Filter the records below for the word "computer". Keep each line that has it.

[AVAILABLE RECORDS]
====
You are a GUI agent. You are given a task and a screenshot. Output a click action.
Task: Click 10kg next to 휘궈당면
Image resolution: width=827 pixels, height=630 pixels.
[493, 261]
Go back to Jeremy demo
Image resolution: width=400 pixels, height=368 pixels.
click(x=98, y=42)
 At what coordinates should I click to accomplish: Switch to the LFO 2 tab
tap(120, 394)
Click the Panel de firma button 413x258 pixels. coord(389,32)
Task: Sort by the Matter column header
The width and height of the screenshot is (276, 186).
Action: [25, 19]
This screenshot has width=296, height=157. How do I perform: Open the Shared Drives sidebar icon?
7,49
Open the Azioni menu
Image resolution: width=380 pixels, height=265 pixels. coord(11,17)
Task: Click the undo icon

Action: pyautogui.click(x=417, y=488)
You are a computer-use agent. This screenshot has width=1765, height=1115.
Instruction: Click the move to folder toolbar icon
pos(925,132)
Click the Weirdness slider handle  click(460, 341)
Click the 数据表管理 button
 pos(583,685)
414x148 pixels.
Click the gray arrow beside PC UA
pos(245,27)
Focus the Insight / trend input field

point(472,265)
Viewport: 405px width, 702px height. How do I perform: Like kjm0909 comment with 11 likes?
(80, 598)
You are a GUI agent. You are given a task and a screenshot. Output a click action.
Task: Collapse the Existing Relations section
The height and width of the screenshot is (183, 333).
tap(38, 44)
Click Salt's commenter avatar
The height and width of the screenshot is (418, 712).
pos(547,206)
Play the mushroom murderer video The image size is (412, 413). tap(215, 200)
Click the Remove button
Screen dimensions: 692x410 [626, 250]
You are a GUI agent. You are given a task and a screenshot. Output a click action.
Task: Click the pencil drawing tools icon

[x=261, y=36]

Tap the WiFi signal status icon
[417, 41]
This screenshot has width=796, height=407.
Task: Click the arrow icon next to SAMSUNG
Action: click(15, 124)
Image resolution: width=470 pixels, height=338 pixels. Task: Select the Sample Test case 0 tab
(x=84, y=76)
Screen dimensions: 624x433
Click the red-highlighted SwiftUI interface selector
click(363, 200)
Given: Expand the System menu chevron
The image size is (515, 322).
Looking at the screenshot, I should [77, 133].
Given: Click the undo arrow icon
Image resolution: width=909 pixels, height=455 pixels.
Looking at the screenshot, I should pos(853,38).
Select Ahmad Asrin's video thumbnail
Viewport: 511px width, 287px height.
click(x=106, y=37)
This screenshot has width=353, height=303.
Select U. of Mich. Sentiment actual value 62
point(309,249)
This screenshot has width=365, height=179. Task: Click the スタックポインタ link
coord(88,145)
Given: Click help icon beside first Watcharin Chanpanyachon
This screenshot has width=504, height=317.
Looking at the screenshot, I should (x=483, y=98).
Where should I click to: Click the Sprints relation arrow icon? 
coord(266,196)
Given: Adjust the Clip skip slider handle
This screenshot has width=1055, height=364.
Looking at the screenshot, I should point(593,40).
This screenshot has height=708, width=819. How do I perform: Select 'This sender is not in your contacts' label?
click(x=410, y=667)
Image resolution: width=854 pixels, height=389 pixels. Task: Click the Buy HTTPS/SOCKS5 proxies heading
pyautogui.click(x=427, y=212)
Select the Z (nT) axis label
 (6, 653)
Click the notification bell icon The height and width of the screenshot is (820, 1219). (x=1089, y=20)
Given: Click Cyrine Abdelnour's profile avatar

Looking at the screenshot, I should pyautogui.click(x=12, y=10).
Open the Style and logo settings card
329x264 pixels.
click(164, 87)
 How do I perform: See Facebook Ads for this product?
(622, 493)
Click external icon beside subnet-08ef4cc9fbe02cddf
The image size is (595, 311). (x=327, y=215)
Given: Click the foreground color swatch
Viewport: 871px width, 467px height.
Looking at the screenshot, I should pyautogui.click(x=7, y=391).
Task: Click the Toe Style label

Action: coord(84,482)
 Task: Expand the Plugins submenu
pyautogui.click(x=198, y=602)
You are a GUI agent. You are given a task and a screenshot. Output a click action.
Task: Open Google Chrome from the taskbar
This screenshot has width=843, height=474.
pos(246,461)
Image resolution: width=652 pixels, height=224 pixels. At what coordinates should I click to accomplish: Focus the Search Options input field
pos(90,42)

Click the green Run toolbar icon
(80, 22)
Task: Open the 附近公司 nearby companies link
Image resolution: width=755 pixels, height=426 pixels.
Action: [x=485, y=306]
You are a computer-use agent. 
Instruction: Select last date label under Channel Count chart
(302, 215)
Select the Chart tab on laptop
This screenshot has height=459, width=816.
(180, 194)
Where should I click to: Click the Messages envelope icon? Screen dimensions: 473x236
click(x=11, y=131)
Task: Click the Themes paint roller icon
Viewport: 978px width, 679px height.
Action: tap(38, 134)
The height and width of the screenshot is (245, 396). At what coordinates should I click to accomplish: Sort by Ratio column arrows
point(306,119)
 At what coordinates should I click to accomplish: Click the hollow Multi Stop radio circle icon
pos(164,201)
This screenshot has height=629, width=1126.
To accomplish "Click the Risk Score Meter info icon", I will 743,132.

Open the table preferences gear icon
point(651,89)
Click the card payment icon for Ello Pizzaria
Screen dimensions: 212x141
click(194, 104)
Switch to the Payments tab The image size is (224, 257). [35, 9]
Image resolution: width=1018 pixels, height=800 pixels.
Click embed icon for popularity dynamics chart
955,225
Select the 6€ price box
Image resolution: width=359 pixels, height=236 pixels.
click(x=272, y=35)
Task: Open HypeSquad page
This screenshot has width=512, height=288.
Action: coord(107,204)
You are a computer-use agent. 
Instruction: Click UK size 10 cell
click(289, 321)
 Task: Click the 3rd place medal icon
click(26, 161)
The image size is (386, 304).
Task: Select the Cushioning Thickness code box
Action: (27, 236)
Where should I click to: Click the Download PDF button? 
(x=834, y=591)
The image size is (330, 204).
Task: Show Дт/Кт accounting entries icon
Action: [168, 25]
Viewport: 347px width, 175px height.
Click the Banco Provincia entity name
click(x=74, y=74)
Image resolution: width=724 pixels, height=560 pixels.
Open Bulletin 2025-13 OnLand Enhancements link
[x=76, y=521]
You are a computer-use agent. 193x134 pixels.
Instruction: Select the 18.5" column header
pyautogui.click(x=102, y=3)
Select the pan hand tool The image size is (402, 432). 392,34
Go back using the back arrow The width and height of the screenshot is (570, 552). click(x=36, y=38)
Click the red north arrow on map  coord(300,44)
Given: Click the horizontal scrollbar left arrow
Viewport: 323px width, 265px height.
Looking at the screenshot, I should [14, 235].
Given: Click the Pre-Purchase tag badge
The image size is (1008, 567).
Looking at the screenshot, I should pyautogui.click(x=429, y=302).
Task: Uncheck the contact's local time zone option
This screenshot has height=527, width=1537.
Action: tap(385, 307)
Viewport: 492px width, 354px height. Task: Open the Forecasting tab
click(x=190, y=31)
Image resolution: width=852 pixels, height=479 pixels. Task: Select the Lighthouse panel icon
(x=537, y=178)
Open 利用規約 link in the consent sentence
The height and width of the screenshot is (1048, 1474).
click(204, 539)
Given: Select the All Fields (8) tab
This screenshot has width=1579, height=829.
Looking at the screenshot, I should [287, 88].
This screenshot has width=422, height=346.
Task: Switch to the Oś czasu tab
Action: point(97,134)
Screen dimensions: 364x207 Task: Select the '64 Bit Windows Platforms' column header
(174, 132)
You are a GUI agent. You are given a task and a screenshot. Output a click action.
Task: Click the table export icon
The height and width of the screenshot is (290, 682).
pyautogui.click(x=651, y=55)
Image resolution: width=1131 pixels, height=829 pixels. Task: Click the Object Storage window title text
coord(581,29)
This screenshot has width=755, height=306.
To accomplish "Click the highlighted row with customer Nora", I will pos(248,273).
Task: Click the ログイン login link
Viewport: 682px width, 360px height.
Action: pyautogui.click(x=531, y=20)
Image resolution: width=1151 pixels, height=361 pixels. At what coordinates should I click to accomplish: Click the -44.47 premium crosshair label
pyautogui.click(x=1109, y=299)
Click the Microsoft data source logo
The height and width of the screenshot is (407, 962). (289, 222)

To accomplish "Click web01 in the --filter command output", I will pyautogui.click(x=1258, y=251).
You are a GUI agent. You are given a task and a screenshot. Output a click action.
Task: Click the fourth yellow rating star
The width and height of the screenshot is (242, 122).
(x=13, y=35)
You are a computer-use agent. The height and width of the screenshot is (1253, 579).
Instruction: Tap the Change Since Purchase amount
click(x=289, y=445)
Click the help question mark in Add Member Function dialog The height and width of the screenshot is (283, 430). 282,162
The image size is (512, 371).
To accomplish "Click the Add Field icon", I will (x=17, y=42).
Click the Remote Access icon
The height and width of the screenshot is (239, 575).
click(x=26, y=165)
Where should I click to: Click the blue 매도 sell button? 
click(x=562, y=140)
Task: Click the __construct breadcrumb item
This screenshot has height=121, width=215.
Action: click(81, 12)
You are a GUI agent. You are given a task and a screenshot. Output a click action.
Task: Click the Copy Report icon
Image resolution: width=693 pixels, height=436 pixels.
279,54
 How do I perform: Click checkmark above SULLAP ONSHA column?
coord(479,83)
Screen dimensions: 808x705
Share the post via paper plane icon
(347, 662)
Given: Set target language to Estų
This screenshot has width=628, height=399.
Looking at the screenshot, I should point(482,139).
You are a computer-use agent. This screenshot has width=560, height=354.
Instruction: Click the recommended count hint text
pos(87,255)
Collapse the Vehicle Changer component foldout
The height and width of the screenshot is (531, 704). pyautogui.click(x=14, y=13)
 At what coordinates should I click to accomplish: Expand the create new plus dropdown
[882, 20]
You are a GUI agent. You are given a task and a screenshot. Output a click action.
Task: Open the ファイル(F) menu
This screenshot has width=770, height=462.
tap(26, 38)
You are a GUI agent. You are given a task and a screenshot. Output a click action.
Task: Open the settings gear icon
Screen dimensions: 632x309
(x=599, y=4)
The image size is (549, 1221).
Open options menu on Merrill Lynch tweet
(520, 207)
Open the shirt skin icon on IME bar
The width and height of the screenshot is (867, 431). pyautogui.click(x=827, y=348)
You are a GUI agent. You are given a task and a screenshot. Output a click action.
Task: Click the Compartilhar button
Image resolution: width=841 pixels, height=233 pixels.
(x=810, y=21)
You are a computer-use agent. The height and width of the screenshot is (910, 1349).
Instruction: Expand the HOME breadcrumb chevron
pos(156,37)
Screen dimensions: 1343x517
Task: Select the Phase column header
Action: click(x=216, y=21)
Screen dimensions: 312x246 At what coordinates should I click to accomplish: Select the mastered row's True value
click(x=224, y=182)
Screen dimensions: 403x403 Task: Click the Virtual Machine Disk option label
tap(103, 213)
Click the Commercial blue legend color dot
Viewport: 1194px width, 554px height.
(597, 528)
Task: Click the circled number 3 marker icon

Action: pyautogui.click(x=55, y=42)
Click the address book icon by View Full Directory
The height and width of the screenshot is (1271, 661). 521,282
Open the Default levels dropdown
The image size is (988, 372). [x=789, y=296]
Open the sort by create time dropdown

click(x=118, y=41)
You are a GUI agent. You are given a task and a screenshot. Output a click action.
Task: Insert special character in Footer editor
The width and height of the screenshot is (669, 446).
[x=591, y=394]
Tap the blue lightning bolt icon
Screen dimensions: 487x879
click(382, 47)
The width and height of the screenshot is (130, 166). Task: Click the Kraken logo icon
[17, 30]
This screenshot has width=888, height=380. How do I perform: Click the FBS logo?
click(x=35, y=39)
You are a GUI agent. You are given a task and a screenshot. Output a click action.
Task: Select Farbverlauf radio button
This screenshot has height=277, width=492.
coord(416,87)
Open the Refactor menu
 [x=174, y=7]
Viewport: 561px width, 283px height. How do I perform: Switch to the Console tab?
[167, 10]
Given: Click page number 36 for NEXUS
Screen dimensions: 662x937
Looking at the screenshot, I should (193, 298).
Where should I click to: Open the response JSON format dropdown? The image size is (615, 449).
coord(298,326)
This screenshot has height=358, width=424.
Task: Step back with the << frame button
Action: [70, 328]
====
[RESULT BELOW]
You are a computer-use agent. This screenshot has width=1765, height=1115.
You are a computer-use agent. 
You are a computer-use agent. 
You are a computer-use agent. 193x134 pixels.
You are a computer-use agent. The height and width of the screenshot is (1253, 579).
You are a computer-use agent. This screenshot has width=560, height=354.
You are a computer-use agent. The height and width of the screenshot is (910, 1349).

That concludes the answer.